– Меня Борисом зовут, – возвращаясь к самому себе, выдохнул с облегчением взводный. – Какой я вам товарищ лейтенант!
Он отстранился от двери, не понимая, отчего колотится всё в нём, и сознание – всё ещё отчётливое, скользкое, будто по ледяной катушке катятся по нему обрывки видений и опадают за остро отточенную, но неуловимую грань. С трудом ещё воспринималась явь – эта ночь, наполненная треском мороза, шумом отвоевавшихся людей, и эта женщина с древними глазами, по которым искрят небесные или снежные звёзды, зябко прижавшаяся к косяку двери. Как тихо! Всё остановилось. Прямо и не верится.
– Вам принести шинель?
– Нет, к чему? – не сразу отозвался Борис. Он старался не встречаться с нею взглядом. Какую-то пугливую настороженность вызывали в нём и этот чего-то прячущий взгляд, и звёзды, робко протыкающие небесную мглу или в высь поднявшуюся и никак не рассеивавшуюся тучу порохового дыма. – Пойдёмте в избу, а то болтовни не оберёшься…
– Да уж свалились почти все. Вы ведь долго сидели. Я уж беспокоиться начала… А Корней Аркадьевич всё разговаривает сам с собой. Занятный человек… – хозяйка хотела и не решалась о чём-то спросить. – А старшина?..
– Нет старшины! – преодолевая замешательство, коротко ответил взводный.
– В избу! – сразу оживилась, заспешила хозяйка, нашаривая скобу. – Я уж отвыкла. Всё хата, хата, хата… – Она не открыла дверь сразу. Борис упёрся в её спину руками – под тонким ситцевым халатом круглые, неожиданно сильные лопатки, пуговка под пальцы угодила. Люся поёжилась, заскочила в хату. Борис вошёл следом. Пряча глаза, он погрел руки о печь и начал разуваться.
В хате жарко и душно. Подтопок резво потрескивал. Горели в нём сосновые добрые поленья, раздобытые где-то солдатами. Сзади подгонка, вмурованный в кирпичи, сипел по-самоварному бак с водою. Взводный поискал, куда бы пристроить портянки, но всё уже было завешено пожитками солдат, от них расплывалась по кухне хомутная прель. Люся отняла у Бориса портянки, приладила их на поленья возле дверцы подтопка.
Ланцов качался за столом, клевал носом.
– Ложились бы вы, Корней Аркадьевич. – Борис прижимался спиной к подтопку и ощущал, как распускается, вянет его нутро. – Все уже спят, и вам пора.
– Варварство! Идиотство! Дичь! – будто не слыша Бориса, философствовал Ланцов. – Глухой Бетховен для светлых душ творил, фюрер под его музыку заставил маршировать своих пустоголовых убийц. Нищий Рембрандт кровью своей писал бессмертные картины! Геринг их уворовал. Когда припрёт – он их в печку… И откуда это? Чем гениальнее произведение искусства, тем сильнее тянутся к нему головорезы! Так вот и к женщине! Чем она прекрасней, тем больше хочется лапать её насильникам…

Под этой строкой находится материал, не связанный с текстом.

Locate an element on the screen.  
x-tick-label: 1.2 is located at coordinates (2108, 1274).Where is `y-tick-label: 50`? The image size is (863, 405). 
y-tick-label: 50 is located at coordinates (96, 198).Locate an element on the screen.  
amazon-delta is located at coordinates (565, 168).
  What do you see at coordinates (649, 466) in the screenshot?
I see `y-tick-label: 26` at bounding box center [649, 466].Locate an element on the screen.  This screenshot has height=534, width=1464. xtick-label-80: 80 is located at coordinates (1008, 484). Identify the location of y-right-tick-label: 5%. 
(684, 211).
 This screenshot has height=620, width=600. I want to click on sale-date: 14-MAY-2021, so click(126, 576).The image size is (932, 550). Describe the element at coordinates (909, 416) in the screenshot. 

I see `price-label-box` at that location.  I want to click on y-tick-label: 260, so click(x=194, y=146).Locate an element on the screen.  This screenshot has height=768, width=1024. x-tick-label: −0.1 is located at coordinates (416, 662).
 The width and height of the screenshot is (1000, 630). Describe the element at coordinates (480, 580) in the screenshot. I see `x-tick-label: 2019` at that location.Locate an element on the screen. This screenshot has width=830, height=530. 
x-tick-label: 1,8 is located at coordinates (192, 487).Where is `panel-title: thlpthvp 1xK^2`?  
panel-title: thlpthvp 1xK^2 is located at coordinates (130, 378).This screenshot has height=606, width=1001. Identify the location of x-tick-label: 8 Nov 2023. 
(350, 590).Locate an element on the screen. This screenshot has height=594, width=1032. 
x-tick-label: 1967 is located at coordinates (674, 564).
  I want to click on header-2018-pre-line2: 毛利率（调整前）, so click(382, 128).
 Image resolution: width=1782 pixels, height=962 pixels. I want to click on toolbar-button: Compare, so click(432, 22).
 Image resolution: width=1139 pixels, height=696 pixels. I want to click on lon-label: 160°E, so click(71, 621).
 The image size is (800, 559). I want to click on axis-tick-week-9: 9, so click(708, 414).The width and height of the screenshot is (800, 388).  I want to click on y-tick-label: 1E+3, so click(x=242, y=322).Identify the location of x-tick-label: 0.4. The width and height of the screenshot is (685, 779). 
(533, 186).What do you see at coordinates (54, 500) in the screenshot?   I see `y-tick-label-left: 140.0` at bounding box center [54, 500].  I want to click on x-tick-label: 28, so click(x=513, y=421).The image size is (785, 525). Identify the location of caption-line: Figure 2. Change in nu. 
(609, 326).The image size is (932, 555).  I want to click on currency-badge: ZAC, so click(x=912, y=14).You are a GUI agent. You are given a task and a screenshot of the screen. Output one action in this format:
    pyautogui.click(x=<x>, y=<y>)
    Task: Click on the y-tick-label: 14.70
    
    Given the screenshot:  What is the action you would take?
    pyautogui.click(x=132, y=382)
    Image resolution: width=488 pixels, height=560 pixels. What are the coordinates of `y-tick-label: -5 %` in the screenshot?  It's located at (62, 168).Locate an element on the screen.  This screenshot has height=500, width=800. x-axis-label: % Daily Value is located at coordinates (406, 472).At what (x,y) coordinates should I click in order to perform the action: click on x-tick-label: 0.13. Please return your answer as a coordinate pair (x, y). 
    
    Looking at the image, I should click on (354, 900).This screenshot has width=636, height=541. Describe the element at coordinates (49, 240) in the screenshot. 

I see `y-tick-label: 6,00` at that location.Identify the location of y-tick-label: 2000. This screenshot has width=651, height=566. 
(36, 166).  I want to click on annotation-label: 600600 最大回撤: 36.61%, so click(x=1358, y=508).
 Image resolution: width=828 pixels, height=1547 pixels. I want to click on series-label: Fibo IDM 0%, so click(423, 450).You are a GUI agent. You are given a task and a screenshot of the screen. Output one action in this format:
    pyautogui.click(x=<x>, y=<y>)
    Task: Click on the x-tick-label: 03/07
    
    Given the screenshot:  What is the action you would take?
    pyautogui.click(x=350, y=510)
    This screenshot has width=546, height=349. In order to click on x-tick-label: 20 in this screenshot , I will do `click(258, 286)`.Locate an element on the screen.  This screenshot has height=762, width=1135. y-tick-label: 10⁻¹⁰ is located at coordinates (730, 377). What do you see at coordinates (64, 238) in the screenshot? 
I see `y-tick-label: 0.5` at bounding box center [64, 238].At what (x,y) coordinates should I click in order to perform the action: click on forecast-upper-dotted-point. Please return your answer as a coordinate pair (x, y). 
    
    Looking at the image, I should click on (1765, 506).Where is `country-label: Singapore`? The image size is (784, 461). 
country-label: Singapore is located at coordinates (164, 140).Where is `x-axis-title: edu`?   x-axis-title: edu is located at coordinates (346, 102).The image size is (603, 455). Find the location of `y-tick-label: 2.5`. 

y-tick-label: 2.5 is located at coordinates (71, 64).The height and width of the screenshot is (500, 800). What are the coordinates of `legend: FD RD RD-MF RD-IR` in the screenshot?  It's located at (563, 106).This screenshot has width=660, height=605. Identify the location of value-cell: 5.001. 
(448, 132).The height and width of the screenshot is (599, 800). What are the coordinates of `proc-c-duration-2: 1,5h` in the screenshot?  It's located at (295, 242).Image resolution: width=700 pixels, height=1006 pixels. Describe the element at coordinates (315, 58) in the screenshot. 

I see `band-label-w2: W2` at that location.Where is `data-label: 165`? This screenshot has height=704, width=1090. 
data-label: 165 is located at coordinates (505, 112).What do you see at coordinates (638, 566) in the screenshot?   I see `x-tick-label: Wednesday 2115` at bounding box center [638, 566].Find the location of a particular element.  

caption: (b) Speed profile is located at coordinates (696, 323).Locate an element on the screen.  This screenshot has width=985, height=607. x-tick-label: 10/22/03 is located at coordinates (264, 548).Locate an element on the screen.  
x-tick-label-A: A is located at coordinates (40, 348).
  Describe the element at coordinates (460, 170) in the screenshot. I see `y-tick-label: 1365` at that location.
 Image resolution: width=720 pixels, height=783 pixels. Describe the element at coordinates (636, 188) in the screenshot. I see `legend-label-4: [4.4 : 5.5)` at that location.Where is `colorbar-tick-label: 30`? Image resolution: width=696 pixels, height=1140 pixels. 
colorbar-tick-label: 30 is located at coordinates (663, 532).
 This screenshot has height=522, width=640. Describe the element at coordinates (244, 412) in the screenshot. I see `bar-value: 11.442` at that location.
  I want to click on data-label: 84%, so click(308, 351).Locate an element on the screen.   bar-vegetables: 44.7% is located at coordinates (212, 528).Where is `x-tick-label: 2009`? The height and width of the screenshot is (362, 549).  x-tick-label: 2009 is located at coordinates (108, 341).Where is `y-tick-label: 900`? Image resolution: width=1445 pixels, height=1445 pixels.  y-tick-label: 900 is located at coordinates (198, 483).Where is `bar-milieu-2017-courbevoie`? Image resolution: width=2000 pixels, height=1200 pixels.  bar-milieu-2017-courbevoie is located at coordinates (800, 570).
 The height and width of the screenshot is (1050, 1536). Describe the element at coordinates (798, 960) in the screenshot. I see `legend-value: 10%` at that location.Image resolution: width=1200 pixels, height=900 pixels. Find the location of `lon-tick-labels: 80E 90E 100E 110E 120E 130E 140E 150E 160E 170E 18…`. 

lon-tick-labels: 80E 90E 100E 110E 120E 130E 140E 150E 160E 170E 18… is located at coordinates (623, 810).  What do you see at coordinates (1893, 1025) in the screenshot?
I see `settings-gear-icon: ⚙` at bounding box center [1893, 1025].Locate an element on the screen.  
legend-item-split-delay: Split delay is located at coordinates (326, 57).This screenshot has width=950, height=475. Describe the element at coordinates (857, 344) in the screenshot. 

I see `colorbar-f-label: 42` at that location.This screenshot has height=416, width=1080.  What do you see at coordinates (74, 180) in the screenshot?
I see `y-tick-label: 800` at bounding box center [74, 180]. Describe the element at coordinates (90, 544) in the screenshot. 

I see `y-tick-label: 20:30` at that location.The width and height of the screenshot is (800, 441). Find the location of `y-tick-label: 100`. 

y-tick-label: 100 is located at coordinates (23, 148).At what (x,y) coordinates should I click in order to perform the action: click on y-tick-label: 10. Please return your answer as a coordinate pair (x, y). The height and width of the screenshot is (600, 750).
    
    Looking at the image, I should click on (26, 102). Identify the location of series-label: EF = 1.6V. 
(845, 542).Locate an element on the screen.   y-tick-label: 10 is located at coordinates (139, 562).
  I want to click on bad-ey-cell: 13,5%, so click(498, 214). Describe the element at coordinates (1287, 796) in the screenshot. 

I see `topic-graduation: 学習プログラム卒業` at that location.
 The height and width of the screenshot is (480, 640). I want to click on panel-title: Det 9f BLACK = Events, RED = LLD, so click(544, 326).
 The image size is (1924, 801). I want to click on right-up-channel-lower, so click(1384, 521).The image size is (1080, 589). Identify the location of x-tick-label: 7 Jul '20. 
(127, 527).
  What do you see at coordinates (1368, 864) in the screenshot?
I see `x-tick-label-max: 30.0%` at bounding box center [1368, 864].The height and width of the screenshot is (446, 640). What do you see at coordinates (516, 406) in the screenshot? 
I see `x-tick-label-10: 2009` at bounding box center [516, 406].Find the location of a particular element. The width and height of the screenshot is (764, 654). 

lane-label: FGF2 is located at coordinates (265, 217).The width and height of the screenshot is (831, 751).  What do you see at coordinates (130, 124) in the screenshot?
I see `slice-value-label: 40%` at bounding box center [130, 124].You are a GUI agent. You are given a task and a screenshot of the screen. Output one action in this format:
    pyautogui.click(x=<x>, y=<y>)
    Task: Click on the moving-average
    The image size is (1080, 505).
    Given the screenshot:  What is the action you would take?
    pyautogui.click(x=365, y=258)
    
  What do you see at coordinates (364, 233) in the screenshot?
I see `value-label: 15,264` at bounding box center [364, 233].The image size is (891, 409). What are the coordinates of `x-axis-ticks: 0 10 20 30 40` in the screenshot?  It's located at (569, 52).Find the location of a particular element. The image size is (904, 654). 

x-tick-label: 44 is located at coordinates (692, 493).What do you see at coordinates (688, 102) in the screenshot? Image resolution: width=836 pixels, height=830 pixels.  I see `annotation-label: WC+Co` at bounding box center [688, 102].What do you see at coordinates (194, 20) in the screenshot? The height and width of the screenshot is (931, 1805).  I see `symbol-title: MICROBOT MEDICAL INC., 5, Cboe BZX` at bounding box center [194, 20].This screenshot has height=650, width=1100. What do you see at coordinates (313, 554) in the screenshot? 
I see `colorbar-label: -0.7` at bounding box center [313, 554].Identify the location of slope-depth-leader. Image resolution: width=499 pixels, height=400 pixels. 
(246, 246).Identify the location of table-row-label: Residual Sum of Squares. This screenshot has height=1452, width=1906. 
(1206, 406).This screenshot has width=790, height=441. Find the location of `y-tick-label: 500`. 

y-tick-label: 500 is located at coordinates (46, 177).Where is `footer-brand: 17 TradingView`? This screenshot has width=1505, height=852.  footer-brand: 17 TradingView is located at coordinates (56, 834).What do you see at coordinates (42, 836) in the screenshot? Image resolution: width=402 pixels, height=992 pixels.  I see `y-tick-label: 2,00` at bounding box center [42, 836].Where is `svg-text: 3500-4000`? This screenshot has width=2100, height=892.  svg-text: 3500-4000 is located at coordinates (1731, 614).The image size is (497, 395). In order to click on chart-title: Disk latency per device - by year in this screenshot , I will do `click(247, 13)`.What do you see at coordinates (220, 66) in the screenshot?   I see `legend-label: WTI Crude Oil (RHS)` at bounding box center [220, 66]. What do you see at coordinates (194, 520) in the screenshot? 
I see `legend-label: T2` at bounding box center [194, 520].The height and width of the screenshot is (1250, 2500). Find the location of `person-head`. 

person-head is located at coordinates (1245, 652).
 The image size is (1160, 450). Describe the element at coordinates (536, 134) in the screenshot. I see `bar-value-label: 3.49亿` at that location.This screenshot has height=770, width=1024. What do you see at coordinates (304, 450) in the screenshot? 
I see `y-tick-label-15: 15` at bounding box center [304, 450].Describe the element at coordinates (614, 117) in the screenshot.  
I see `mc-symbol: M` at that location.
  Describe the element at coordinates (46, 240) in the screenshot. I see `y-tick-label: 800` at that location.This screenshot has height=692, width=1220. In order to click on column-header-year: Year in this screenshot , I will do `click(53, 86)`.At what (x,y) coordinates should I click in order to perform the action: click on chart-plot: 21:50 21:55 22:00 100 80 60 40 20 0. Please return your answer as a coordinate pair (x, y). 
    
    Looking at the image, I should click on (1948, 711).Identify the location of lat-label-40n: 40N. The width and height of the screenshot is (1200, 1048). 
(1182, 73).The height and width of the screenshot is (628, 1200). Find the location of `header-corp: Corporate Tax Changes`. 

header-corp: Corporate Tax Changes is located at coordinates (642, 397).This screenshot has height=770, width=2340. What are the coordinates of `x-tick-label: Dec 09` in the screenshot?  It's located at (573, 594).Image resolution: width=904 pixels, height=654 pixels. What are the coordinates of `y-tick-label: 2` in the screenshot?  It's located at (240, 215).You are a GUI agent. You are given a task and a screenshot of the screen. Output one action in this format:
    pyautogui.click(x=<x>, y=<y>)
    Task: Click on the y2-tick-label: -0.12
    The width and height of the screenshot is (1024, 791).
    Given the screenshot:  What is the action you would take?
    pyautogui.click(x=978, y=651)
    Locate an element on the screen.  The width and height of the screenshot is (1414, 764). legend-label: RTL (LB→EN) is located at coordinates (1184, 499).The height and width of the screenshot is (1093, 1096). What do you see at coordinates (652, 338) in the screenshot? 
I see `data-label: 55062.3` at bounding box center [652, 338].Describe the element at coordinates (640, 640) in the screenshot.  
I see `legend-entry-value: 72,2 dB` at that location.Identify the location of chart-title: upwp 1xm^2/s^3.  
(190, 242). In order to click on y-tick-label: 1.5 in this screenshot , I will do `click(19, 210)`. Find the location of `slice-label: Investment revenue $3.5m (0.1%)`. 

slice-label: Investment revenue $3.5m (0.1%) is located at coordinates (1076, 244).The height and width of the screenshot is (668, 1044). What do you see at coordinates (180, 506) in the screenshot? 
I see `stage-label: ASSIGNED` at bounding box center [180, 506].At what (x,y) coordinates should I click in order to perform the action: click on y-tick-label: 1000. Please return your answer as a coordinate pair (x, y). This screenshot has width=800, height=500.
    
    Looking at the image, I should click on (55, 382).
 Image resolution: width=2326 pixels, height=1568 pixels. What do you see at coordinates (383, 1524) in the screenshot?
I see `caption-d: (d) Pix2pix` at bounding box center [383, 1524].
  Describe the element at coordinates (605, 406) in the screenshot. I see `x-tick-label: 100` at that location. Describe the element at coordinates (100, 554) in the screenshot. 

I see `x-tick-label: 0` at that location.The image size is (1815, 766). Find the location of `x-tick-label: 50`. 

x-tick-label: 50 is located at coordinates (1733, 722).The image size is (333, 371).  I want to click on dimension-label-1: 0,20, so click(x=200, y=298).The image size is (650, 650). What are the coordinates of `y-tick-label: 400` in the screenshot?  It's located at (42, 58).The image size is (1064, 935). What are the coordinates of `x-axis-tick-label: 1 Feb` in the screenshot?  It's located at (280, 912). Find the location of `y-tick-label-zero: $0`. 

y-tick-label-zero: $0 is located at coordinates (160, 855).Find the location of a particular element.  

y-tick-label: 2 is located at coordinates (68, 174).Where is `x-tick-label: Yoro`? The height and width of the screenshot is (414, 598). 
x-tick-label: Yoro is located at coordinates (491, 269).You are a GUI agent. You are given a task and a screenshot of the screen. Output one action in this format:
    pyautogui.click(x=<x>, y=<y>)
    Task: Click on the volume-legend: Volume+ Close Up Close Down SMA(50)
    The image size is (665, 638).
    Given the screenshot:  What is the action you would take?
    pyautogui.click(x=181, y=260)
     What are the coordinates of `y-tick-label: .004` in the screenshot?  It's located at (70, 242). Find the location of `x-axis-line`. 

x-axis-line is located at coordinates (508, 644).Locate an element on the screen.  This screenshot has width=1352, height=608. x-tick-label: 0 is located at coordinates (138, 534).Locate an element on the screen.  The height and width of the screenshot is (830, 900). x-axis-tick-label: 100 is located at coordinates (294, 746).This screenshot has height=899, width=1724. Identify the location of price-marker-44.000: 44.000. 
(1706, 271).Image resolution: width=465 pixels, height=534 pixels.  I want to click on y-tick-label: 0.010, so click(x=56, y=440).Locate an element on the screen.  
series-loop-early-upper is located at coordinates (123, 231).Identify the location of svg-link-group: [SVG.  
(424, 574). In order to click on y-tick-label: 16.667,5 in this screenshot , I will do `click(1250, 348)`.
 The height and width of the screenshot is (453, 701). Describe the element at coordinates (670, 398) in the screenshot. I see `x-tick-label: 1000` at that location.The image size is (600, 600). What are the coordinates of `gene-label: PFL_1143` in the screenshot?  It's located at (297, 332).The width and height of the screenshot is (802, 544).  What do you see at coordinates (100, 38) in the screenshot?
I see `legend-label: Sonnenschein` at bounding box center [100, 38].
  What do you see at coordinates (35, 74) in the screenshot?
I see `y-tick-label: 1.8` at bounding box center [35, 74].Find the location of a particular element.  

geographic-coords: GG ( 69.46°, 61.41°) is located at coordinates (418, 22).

– Может, всё-таки хватит? – оборвал Борис Корнея Аркадьевича. – Хозяйке отдыхать надо. Мы и так обеспокоили.
– Что вы, что вы? Даже и не представляете, как радостно видеть и слышать своих! Да и говорит Корней Аркадьевич красиво. Мы тут отучились уж от человеческих слов.
Корней Аркадьевич поднял голову, с натужным вниманием уставился на Люсю.
– Простите старика. – Он потискал костлявыми пальцами обросшее лицо. – Напился, как свинья! И вы, Борис, простите. Ради бога! – уронив голову на стол, он пьяненько всхлипнул. Борис подхватил его под мышки, свалил на солому. Люся примчала подушку из чистой половины, подсунула её под голову Корнея Аркадьевича. Услышав мягкое под щекою, он хлюпнул носом: – Подушка! Ах вы, дети! Как мне вас жалко! – свистнув прощально носом, он отчалил от этих берегов, задышав ровно, с пришлёпом.
– Пал последний мой гренадер! – через силу улыбнулся Борис.